■ DATA LISTING
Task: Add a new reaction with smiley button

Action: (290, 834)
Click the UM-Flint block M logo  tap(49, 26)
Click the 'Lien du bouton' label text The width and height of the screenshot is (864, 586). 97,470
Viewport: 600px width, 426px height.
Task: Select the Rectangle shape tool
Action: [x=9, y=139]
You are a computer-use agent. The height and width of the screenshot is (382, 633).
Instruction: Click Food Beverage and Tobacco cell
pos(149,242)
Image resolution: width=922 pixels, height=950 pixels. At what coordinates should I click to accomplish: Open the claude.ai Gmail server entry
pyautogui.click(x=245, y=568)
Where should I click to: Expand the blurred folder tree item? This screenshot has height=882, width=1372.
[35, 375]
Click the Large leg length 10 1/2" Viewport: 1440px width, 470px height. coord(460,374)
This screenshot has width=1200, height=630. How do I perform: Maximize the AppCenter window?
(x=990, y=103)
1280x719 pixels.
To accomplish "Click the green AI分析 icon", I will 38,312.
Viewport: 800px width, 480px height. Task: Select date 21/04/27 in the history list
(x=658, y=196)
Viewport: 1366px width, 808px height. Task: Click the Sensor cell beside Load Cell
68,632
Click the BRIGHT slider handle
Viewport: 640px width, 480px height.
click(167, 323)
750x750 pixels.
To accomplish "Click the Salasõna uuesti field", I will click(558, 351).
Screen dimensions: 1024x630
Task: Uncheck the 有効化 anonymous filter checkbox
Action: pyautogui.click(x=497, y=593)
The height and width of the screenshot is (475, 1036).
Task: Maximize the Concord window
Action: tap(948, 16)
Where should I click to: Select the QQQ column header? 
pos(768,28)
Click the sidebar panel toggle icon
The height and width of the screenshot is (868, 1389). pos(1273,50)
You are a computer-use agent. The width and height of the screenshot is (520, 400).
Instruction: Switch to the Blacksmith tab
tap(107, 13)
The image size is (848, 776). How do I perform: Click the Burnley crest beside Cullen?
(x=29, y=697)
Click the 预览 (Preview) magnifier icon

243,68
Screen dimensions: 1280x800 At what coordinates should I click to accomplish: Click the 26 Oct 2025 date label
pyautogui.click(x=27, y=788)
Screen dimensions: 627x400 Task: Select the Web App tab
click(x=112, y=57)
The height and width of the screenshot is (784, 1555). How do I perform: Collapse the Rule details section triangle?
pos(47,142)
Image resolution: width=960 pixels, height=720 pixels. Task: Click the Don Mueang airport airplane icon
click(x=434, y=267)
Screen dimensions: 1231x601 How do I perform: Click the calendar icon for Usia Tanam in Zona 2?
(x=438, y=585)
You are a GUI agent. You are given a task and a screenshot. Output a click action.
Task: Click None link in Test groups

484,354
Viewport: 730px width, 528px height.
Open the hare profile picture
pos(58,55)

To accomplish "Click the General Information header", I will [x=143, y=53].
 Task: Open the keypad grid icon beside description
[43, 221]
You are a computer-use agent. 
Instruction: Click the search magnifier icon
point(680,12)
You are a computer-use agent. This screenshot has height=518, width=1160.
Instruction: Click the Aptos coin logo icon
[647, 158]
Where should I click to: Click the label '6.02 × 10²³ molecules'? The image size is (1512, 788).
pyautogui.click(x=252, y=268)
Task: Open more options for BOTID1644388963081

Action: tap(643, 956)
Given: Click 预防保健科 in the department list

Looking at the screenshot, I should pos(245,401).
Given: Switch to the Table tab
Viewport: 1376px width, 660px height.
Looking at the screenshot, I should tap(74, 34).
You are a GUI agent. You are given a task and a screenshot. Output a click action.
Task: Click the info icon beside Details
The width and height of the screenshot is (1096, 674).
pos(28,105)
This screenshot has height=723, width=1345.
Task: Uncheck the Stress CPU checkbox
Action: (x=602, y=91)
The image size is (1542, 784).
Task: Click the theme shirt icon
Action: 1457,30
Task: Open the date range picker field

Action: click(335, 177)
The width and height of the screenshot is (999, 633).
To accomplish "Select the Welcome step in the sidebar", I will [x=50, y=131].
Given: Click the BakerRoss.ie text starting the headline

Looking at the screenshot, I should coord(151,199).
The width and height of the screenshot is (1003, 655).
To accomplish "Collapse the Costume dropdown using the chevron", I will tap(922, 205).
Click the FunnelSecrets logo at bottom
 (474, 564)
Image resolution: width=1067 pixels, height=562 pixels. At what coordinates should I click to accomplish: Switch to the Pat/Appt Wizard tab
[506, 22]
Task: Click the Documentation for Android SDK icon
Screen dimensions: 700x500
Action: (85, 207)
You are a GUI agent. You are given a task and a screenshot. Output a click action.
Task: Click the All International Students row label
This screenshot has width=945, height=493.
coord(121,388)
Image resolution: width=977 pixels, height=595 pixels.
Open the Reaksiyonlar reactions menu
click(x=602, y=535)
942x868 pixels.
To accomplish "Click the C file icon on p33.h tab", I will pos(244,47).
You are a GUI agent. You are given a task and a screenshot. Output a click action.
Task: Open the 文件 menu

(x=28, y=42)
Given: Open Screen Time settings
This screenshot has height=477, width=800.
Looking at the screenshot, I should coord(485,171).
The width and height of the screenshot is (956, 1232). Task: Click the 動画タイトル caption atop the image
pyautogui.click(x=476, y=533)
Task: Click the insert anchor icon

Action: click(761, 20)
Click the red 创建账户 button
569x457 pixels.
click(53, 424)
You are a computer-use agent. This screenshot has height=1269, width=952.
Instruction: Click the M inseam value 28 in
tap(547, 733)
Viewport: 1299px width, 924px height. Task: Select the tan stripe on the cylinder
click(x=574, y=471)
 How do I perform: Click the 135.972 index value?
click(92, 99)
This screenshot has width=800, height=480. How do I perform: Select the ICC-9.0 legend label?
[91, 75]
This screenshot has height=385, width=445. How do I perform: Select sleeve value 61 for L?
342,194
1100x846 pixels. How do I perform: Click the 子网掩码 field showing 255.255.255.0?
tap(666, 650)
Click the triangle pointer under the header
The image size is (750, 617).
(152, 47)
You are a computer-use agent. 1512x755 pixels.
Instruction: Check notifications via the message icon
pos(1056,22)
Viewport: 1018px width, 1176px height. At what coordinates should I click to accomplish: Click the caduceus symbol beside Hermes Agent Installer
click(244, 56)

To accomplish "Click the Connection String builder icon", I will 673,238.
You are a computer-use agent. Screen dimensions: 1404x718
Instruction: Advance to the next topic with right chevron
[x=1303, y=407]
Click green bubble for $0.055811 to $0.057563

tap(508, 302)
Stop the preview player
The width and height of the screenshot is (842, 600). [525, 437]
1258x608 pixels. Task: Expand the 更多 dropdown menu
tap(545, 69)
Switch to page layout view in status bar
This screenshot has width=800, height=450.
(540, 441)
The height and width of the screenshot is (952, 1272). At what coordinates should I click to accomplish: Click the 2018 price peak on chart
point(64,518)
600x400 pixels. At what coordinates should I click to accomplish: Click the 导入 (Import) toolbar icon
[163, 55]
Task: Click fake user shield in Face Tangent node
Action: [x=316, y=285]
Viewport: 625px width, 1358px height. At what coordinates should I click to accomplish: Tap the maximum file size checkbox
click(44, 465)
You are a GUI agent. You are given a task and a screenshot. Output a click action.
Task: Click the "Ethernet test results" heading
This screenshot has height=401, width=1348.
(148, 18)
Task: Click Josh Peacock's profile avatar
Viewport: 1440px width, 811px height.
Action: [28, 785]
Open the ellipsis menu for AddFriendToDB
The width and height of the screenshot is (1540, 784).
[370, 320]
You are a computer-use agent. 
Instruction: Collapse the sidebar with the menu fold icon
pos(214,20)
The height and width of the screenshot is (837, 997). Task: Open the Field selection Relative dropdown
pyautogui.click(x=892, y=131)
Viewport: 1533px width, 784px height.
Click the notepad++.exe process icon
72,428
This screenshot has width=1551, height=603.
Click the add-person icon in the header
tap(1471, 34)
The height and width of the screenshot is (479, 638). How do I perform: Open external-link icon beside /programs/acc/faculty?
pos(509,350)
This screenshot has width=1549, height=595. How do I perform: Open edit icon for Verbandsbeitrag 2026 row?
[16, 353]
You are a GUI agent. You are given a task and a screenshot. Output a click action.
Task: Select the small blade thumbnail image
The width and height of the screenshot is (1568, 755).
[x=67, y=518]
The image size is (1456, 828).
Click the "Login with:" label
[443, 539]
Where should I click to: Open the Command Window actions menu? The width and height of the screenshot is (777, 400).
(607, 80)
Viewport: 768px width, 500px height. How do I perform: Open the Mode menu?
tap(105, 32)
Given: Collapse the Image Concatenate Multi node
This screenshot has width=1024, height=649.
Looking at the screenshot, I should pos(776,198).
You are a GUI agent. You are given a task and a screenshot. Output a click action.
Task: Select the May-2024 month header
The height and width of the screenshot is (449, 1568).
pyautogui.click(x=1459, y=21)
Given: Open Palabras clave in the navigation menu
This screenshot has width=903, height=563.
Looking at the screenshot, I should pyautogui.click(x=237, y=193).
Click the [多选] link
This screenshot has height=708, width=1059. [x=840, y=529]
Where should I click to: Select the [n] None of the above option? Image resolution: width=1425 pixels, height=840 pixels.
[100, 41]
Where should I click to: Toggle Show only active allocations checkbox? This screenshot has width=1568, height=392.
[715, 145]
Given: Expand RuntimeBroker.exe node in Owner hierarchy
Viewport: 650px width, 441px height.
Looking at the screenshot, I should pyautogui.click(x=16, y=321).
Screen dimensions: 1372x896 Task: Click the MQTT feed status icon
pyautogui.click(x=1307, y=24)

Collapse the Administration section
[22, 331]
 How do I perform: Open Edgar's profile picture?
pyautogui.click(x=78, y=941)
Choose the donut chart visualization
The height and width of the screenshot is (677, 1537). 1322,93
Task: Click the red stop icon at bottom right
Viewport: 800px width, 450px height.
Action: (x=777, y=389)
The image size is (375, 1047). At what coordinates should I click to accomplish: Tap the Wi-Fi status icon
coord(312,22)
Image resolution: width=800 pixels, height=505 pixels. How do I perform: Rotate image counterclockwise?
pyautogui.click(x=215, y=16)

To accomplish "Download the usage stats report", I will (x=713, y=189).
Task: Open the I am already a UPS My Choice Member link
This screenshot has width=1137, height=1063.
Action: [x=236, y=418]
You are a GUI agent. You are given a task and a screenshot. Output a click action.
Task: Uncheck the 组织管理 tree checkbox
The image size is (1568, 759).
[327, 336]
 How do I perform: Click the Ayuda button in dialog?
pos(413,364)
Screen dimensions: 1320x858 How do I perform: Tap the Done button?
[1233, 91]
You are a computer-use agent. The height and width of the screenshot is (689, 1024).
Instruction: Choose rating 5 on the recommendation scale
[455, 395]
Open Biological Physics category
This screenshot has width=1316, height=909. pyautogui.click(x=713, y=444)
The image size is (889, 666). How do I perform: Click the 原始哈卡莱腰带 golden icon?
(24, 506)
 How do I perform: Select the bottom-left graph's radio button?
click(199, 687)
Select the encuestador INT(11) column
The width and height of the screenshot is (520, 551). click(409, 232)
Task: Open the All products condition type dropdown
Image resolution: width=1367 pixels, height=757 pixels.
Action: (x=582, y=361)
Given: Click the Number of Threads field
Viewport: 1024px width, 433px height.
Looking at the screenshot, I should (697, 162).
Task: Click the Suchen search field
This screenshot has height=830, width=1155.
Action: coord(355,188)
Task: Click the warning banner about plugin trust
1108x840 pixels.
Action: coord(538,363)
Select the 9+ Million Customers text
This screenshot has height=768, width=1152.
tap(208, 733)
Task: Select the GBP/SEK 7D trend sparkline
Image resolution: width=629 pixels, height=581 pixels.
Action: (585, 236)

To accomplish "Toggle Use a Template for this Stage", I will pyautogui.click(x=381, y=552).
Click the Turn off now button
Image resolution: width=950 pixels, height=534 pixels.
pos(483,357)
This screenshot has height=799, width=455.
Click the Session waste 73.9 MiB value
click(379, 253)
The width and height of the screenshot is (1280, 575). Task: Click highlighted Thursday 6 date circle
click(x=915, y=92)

■ WHAT THE TASK REQUIRES
In the material above, how many lines hold the word "computer"? Say only the number.

■ TASK ANSWER
9